= Activity =
Reproduce all lines of the listing below in which the word "status" occurs.

= Data in this exercise =
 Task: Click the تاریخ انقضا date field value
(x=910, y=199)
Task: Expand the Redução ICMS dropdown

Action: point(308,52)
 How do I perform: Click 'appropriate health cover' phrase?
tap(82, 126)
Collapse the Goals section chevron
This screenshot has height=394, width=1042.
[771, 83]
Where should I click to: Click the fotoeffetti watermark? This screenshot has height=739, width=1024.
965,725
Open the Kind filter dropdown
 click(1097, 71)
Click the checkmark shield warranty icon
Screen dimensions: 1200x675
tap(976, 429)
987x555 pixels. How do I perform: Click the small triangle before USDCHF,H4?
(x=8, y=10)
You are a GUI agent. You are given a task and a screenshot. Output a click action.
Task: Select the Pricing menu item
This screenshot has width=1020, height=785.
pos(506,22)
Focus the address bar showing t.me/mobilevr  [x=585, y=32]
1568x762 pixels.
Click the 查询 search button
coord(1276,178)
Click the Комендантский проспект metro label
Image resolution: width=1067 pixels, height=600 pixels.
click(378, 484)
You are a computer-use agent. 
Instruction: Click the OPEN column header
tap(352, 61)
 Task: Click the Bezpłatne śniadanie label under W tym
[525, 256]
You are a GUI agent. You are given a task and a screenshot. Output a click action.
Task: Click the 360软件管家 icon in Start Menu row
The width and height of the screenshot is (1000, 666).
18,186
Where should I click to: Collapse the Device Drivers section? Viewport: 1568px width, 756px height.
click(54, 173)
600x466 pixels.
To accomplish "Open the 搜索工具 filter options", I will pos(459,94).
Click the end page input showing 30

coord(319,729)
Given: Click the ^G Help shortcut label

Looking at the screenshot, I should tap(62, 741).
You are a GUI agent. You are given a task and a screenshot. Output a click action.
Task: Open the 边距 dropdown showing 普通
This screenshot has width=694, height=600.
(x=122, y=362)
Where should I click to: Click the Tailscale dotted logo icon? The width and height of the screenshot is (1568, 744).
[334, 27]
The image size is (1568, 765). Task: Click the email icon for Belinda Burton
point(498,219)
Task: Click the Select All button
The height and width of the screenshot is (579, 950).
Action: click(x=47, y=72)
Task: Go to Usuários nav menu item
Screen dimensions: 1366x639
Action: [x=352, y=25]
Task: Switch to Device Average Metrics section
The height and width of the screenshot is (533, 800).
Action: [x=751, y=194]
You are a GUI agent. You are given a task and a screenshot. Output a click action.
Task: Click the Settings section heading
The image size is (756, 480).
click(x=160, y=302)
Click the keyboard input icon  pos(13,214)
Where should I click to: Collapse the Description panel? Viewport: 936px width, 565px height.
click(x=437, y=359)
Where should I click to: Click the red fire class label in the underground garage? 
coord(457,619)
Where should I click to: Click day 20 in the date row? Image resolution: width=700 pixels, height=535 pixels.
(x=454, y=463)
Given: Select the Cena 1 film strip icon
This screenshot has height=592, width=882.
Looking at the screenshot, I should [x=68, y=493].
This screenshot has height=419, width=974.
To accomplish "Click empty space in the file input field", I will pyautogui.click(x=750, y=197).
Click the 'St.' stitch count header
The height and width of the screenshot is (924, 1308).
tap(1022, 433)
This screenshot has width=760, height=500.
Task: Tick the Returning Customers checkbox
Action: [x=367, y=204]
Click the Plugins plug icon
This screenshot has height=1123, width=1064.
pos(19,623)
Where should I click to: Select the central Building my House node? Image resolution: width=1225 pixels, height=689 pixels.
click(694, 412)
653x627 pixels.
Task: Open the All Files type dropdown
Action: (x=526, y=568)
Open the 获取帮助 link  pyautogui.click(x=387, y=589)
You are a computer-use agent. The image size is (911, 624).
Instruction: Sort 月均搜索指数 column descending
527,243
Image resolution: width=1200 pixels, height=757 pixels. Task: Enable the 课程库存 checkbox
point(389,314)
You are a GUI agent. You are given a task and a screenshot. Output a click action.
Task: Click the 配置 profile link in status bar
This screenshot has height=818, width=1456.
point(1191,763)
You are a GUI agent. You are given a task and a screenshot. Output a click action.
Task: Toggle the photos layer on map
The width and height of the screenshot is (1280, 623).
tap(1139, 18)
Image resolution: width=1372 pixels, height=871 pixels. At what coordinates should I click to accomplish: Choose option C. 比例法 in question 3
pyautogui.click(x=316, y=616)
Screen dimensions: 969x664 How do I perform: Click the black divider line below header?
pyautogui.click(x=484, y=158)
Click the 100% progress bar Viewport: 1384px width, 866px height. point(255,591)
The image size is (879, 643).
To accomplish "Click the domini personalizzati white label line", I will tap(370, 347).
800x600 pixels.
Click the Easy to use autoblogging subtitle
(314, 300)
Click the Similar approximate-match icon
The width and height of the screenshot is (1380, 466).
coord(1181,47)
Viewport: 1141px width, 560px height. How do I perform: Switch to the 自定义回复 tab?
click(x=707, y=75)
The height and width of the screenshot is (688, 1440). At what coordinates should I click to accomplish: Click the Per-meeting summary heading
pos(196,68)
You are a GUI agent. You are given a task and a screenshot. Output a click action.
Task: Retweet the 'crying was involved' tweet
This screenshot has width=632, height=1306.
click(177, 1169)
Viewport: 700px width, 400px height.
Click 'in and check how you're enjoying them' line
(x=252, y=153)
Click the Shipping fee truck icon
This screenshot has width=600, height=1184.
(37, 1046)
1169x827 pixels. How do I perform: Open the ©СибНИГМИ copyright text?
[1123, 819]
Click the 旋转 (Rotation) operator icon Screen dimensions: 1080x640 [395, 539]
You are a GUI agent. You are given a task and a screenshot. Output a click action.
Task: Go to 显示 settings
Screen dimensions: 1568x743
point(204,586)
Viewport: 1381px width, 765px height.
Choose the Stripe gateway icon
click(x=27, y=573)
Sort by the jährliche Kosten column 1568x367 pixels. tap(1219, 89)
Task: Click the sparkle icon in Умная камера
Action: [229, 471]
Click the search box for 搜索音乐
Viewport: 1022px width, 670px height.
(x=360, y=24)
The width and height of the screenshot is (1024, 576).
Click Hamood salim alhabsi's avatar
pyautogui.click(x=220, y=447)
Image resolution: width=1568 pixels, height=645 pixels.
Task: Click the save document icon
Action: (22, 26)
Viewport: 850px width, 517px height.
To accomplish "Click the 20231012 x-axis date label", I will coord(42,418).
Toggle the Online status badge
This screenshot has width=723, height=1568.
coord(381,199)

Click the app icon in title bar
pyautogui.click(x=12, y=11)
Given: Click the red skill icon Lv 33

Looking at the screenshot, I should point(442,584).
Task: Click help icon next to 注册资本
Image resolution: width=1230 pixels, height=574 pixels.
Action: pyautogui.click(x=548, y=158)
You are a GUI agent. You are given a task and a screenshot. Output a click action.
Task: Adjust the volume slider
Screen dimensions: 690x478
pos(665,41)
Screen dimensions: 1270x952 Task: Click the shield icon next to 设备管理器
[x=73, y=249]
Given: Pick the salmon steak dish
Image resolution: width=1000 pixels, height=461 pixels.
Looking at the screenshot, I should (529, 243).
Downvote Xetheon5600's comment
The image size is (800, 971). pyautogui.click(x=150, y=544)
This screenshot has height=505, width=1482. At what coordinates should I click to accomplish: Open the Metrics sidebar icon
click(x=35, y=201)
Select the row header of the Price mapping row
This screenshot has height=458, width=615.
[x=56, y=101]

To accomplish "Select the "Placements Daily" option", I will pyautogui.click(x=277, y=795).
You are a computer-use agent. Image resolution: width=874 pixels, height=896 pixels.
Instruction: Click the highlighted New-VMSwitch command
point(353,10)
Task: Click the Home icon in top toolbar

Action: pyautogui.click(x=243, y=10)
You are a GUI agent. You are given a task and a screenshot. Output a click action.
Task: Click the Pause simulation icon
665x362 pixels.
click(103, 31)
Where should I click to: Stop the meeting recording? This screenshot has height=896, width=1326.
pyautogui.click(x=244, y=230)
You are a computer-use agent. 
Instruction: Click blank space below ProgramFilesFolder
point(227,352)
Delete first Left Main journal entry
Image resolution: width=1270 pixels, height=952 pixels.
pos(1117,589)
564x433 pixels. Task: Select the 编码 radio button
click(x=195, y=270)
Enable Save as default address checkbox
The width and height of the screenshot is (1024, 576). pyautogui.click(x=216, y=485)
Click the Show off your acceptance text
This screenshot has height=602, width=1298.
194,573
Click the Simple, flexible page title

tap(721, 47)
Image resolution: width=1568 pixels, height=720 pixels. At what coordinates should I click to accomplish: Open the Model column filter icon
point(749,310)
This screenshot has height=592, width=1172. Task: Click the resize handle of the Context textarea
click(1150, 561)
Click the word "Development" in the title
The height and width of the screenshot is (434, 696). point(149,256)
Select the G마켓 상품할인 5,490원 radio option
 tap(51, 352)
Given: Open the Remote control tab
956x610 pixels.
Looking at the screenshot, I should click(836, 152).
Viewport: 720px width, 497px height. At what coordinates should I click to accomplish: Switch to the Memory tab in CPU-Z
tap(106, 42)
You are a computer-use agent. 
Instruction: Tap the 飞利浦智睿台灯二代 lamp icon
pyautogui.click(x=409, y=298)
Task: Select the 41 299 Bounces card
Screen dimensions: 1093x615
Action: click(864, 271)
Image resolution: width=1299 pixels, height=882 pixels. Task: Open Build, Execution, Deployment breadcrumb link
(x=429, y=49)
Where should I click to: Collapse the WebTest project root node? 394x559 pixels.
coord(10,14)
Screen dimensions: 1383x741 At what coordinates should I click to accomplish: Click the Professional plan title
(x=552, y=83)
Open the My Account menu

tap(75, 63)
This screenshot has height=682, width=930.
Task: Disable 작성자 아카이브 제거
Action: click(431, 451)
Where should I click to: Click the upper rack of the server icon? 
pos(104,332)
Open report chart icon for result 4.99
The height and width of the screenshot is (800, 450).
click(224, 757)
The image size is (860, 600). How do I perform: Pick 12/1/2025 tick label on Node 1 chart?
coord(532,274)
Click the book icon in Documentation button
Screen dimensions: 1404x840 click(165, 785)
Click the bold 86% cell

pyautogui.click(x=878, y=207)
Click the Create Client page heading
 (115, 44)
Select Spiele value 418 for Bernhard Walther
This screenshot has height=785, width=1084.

= Solution =
Task: Click the 配置 profile link in status bar
Toggle the Online status badge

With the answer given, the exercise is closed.